You are given an M x N binary matrix where each cell is either 0 or 1. This matrix wraps both in horizontally and vertically. So, i^th row is adjacent to (i + 1)^th row for all 1 ≤ i < M and M^th row is adjacent to 1^st row. Similarly, i^th column is adjacent to (i + 1)^th column for all 1 ≤ i < N and N^th column is adjacent to 1^st column. Obviously row a is adjacent to row b implies that row b is adjacent to row a, and same thing is true for columns. Now, two cells of this matrix are adjacent if they are in the same row and their columns are adjacent, or they are in the same column and their rows are adjacent. So for a 3 x 5 matrix, cell (2, 3) has 4 adjacent cells (1, 3), (2, 2), (2, 4), (3, 3) and cell (3, 5) has 4 adjacent cells (2, 5), (3, 4), (3, 1), (1, 5). Note that, by cell (i, j) we mean the cell of i^th row and j^th column.

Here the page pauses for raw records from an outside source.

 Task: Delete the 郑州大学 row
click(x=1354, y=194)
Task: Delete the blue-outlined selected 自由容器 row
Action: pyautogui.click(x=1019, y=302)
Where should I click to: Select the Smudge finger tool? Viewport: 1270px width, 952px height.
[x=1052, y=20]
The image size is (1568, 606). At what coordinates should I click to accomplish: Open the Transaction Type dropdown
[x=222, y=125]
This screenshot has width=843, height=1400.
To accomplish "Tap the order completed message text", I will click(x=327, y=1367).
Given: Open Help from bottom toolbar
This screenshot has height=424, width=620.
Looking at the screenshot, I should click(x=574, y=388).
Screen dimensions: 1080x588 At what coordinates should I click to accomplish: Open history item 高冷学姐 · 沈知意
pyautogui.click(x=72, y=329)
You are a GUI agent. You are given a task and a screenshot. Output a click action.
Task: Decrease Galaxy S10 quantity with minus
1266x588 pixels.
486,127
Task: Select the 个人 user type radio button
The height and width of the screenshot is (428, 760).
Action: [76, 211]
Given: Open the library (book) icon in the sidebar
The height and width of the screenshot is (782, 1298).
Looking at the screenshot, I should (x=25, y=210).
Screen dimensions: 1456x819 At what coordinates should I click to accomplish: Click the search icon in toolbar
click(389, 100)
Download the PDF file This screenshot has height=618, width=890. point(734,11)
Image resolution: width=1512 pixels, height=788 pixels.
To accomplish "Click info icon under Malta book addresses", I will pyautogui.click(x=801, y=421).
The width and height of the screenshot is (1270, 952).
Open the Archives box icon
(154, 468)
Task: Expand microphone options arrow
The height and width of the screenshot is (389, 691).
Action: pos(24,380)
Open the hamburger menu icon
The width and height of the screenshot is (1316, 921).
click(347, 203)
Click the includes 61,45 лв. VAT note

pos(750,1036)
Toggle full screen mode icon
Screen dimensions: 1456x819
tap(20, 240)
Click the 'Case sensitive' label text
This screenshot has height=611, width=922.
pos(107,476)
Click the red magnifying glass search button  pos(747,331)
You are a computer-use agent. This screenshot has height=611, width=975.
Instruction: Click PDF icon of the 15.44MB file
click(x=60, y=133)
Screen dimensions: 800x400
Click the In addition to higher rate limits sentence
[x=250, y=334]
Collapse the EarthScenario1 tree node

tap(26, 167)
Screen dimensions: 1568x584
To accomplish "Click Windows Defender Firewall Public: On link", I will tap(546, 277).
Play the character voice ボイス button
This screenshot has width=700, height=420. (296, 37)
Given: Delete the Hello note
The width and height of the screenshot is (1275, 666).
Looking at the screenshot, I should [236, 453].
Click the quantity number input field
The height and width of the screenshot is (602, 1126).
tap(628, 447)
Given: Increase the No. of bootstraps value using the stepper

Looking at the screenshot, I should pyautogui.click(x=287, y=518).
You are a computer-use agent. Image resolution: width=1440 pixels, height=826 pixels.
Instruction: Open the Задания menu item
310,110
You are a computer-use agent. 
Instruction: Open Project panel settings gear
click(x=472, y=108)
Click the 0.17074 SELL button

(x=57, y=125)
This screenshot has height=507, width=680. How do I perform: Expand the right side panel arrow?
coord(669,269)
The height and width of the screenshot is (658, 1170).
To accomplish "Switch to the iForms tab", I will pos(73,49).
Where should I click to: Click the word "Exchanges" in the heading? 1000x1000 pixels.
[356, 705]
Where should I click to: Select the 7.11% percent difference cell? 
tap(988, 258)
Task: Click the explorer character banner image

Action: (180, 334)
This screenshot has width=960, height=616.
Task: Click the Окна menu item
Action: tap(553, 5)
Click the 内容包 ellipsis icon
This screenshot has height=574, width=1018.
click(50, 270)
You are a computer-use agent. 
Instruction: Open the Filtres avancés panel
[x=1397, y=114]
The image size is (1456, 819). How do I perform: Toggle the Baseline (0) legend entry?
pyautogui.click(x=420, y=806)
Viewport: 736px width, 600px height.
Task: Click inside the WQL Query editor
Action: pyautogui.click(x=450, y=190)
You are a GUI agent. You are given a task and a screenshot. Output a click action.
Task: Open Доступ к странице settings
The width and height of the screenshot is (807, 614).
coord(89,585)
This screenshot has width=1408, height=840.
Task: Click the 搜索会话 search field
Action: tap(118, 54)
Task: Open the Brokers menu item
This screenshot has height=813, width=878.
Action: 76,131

You are only allowed to swap the values of any two adjacent cells of the matrix. Your task is to transform the matrix in such a way that, each of the rows has same number of ones and each of the columns has same number of ones. If it is possible print "both". If it is not possible try to make the rows having equal number of ones. If it is possible print "row". If it is also not possible try to make the columns having equal number of ones. If it is possible print "column". Also print the minimum number of swaps required. But if none of these is possible you have to print "impossible".

Input starts with an integer T (≤ 10), denoting the number of test cases.

Each case starts with two integers M and N (2 ≤ M, N ≤ 1000), number of rows and columns of the matrix. Each of the next M lines contains N characters denoting the rows of the matrix. j^th character of the i^th line denotes the value of cell (i, j) of the matrix.

For each case, print the case number and the result as specified.

Dataset is huge, user faster I/O method.